* **CONSEGNE**
1. Secondo il testo sulla sicurezza sul lavoro, da quale decreto legislativo è stato modificato il Testo Unico della sicurezza sul lavoro?
2. Prosegui il testo sulla sicurezza sul lavoro a partire dalla sua ultima frase.

___ TESTO SELEZIONATO ___

Prevenire è meglio che cadere

È impensabile tralasciare quella giusta sensibilità verso la sicurezza sul lavoro perché è necessario garantire dignità e salute ambientale alle risorse umane. Non di rado trovano spazio le polemiche politiche dove la mediocrità di questi comportamenti, troppo spesso usati per propaganda elettorale, denota con chiarezza una totale assenza di civiltà sociale ed economica nel Paese. […]

È impensabile tralasciare quella giusta sensibilità verso la sicurezza sul lavoro perché è necessario garantire dignità e salute ambientale alle risorse umane. Non di rado trovano spazio le polemiche politiche dove la mediocrità di questi comportamenti, troppo spesso usati per propaganda elettorale, denota con chiarezza una totale assenza di civiltà sociale ed economica nel Paese. La sicurezza sul lavoro coinvolge le imprese private e la Pubblica amministrazione. Quando gli investimenti diminuiscono nel settore privato è la salute dei lavoratori a farne le spese in nome del profitto; mentre la bassa produttività e la mancanza di efficienza sul lavoro si riscontra nel comparto pubblico. Non possiamo generalizzare quando analizziamo un problema ma sono i fatti a delineare quella insufficiente rilevanza verso questo argomento, lasciato spesso in secondo piano.

Le risorse umane sono un grande patrimonio da salvaguardare e da valorizzare se vogliamo raggiungere quella professionalità che contraddistingue i Paesi moderni e culturalmente avanzati. Non c’è da prendere in considerazione soltanto l’aspetto squisitamente produttivo perché la civiltà di una nazione è la discriminante.

«La Costituzione italiana garantisce a tutti i cittadini – commenta Rita Giorgi, Direttore scientifico del CSC (Centro per gli Studi criminologici, giuridici e sociologici) e RSPP dal 1996 al 2016 presso la Pubblica amministrazione – il diritto alla salute sul luogo di lavoro e mezzi adeguati di tutela al verificarsi degli infortuni e delle malattie professionali. L’“obbligo di sicurezza” si disegna come uno dei primi strumenti operativi in grado di tutelare l’integrità fisica e la personalità morale dei lavoratori. La sicurezza e la salute sui luoghi di lavoro rappresentano un importante obiettivo da raggiungere per garantire la massima tutela della propria salute e coinvolge coloro che partecipano alla vita lavorativa. La Pubblica amministrazione, come qualsiasi altra azienda, è sottoposta alla normativa in materia di Sicurezza e Prevenzione sui luoghi di Lavoro secondo quanto stabilito dal “Testo Unico della sicurezza sul lavoro” (D.Lgs. 81/2008 e s.m.i., così come modificato dal Decreto Legislativo n.151/2015). Il Testo Unico ha sdoganato definitivamente la concezione che la sicurezza e la tutela alla salute sul posto di lavoro dovesse essere basata esclusivamente su procedure, controlli e sanzioni, stabilendo e rinforzando quanto già contenuto nel D.lgs 626/94, ovvero che sicurezza e diritto alla salute sul posto di lavoro debbano basarsi essenzialmente sulla programmazione della prevenzione e del benessere negli ambienti di lavoro».

___ DATI FORNITI ___

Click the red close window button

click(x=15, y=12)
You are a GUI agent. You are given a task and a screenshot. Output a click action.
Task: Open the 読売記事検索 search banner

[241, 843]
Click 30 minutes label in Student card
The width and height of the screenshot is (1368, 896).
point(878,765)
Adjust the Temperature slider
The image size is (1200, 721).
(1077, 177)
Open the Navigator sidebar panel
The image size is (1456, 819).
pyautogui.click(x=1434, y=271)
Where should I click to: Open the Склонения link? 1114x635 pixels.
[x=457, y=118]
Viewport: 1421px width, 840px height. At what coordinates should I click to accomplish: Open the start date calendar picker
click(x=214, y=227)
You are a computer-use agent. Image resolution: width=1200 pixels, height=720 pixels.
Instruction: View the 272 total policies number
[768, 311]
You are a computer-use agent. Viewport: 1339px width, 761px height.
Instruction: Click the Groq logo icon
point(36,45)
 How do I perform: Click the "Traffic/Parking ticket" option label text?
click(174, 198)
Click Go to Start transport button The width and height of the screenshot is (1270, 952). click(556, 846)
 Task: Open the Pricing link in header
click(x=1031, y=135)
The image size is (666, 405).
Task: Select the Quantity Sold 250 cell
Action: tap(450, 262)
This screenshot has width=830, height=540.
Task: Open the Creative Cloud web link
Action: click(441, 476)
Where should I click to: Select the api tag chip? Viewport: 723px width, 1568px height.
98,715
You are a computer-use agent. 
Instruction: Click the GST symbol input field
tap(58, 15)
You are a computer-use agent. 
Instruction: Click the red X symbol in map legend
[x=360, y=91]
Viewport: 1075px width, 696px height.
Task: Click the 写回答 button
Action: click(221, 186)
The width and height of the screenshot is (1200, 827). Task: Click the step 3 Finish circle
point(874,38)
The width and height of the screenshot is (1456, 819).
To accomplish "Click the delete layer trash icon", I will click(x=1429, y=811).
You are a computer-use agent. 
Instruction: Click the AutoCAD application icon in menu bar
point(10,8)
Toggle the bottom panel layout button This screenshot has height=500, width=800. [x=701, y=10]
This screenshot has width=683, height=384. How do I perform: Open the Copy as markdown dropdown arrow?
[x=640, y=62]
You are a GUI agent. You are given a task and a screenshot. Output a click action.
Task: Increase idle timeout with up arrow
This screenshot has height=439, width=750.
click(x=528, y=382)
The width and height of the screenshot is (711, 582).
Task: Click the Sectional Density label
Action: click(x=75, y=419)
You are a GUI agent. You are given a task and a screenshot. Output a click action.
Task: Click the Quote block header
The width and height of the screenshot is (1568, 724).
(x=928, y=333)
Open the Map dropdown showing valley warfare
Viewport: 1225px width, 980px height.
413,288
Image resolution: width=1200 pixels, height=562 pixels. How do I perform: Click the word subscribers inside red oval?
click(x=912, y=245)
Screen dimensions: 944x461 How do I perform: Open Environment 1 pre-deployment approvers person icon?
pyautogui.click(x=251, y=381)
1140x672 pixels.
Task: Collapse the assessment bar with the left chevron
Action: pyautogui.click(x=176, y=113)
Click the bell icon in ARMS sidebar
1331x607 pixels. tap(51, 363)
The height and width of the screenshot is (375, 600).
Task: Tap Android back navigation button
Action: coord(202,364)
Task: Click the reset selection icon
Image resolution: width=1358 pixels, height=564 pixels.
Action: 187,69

___

* **RISPOSTE**
1. Dal Decreto Legislativo n. 151/2015.

2.
«Tutta la politica sulla sicurezza e sulla prevenzione ruota intorno ad un concetto cardine: cultura della prevenzione. Questo concetto si realizza attraverso la formazione e l’informazione dei lavoratori che hanno perso l’esclusivo ruolo di soggetti meramente tutelati per assurgere a quello di attori attivi attraverso la consapevole conoscenza delle condizioni del proprio ambiente lavorativo, dell’utilizzo dei dispositivi di sicurezza, partecipando, quindi, in modo fattivo alla valutazione dei rischi che il posto di lavoro e le mansioni a cui sono demandati possono rappresentare, favorendo azioni positive di prevenzione».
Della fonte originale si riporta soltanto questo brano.